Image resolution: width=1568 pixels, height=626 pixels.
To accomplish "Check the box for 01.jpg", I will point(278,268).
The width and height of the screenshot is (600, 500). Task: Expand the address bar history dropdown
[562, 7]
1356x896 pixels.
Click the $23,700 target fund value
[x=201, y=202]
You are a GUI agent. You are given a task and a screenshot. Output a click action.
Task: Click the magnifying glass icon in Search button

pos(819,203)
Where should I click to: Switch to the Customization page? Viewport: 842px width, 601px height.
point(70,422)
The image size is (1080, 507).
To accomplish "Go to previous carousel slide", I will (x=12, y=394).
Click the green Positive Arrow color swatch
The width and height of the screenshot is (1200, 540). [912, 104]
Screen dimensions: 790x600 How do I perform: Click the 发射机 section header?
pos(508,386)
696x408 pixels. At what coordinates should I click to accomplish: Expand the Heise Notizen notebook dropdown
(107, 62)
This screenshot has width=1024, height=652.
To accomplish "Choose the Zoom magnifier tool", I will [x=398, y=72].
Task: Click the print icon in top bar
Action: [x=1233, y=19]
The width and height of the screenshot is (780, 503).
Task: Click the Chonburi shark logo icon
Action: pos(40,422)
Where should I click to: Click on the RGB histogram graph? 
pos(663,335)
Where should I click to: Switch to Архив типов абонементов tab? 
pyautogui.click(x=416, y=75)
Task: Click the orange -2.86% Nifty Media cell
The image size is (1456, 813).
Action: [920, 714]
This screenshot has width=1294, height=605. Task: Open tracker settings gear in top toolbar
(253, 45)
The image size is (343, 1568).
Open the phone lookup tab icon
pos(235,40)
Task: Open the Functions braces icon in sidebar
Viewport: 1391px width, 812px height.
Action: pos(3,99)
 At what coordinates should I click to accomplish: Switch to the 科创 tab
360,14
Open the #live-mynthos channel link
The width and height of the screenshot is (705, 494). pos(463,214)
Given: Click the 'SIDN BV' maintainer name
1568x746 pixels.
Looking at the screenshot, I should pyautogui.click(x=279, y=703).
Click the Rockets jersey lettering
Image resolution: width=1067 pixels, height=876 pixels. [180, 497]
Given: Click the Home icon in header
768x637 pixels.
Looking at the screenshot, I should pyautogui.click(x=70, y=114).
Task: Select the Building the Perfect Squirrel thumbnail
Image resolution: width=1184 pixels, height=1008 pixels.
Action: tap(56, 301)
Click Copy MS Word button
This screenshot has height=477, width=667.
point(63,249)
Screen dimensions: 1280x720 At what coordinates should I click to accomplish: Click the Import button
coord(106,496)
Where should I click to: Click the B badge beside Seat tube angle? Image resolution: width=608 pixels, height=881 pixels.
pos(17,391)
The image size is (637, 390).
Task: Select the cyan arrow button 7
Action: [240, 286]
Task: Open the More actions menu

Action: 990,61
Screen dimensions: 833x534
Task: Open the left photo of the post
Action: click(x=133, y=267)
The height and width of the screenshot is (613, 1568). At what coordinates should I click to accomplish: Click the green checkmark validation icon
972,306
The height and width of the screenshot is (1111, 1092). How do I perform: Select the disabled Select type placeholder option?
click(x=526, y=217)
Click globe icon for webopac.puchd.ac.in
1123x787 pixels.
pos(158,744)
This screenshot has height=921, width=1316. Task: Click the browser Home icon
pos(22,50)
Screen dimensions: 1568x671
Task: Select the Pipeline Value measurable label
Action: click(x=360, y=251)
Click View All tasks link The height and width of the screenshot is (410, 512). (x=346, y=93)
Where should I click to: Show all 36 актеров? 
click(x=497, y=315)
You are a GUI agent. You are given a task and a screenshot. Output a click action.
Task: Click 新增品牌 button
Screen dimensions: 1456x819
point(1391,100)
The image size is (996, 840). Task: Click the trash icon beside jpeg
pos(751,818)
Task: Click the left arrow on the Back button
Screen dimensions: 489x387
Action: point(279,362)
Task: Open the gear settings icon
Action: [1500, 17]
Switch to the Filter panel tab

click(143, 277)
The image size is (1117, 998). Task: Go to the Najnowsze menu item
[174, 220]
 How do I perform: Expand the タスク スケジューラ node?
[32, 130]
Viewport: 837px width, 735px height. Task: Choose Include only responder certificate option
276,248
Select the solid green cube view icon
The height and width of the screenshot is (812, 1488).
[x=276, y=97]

....

Restate the material word for word so that no line differs from the original.

Image resolution: width=1568 pixels, height=626 pixels.
To accomplish "Check the box for 01.jpg", I will point(278,268).
The width and height of the screenshot is (600, 500). Task: Expand the address bar history dropdown
[562, 7]
1356x896 pixels.
Click the $23,700 target fund value
[x=201, y=202]
You are a GUI agent. You are given a task and a screenshot. Output a click action.
Task: Click the magnifying glass icon in Search button

pos(819,203)
Where should I click to: Switch to the Customization page? Viewport: 842px width, 601px height.
point(70,422)
The image size is (1080, 507).
To accomplish "Go to previous carousel slide", I will (x=12, y=394).
Click the green Positive Arrow color swatch
The width and height of the screenshot is (1200, 540). [912, 104]
Screen dimensions: 790x600 How do I perform: Click the 发射机 section header?
pos(508,386)
696x408 pixels. At what coordinates should I click to accomplish: Expand the Heise Notizen notebook dropdown
(107, 62)
This screenshot has width=1024, height=652.
To accomplish "Choose the Zoom magnifier tool", I will [x=398, y=72].
Task: Click the print icon in top bar
Action: [x=1233, y=19]
The width and height of the screenshot is (780, 503).
Task: Click the Chonburi shark logo icon
Action: pos(40,422)
Where should I click to: Click on the RGB histogram graph? 
pos(663,335)
Where should I click to: Switch to Архив типов абонементов tab? 
pyautogui.click(x=416, y=75)
Task: Click the orange -2.86% Nifty Media cell
The image size is (1456, 813).
Action: [920, 714]
This screenshot has width=1294, height=605. Task: Open tracker settings gear in top toolbar
(253, 45)
The image size is (343, 1568).
Open the phone lookup tab icon
pos(235,40)
Task: Open the Functions braces icon in sidebar
Viewport: 1391px width, 812px height.
Action: pos(3,99)
 At what coordinates should I click to accomplish: Switch to the 科创 tab
360,14
Open the #live-mynthos channel link
The width and height of the screenshot is (705, 494). pos(463,214)
Given: Click the 'SIDN BV' maintainer name
1568x746 pixels.
Looking at the screenshot, I should pyautogui.click(x=279, y=703).
Click the Rockets jersey lettering
Image resolution: width=1067 pixels, height=876 pixels. [180, 497]
Given: Click the Home icon in header
768x637 pixels.
Looking at the screenshot, I should pyautogui.click(x=70, y=114).
Task: Select the Building the Perfect Squirrel thumbnail
Image resolution: width=1184 pixels, height=1008 pixels.
Action: tap(56, 301)
Click Copy MS Word button
This screenshot has height=477, width=667.
point(63,249)
Screen dimensions: 1280x720 At what coordinates should I click to accomplish: Click the Import button
coord(106,496)
Where should I click to: Click the B badge beside Seat tube angle? Image resolution: width=608 pixels, height=881 pixels.
pos(17,391)
The image size is (637, 390).
Task: Select the cyan arrow button 7
Action: [240, 286]
Task: Open the More actions menu

Action: 990,61
Screen dimensions: 833x534
Task: Open the left photo of the post
Action: click(x=133, y=267)
The height and width of the screenshot is (613, 1568). At what coordinates should I click to accomplish: Click the green checkmark validation icon
972,306
The height and width of the screenshot is (1111, 1092). How do I perform: Select the disabled Select type placeholder option?
click(x=526, y=217)
Click globe icon for webopac.puchd.ac.in
1123x787 pixels.
pos(158,744)
This screenshot has height=921, width=1316. Task: Click the browser Home icon
pos(22,50)
Screen dimensions: 1568x671
Task: Select the Pipeline Value measurable label
Action: click(x=360, y=251)
Click View All tasks link The height and width of the screenshot is (410, 512). (x=346, y=93)
Where should I click to: Show all 36 актеров? 
click(x=497, y=315)
You are a GUI agent. You are given a task and a screenshot. Output a click action.
Task: Click 新增品牌 button
Screen dimensions: 1456x819
point(1391,100)
The image size is (996, 840). Task: Click the trash icon beside jpeg
pos(751,818)
Task: Click the left arrow on the Back button
Screen dimensions: 489x387
Action: point(279,362)
Task: Open the gear settings icon
Action: [1500, 17]
Switch to the Filter panel tab

click(143, 277)
The image size is (1117, 998). Task: Go to the Najnowsze menu item
[174, 220]
 How do I perform: Expand the タスク スケジューラ node?
[32, 130]
Viewport: 837px width, 735px height. Task: Choose Include only responder certificate option
276,248
Select the solid green cube view icon
The height and width of the screenshot is (812, 1488).
[x=276, y=97]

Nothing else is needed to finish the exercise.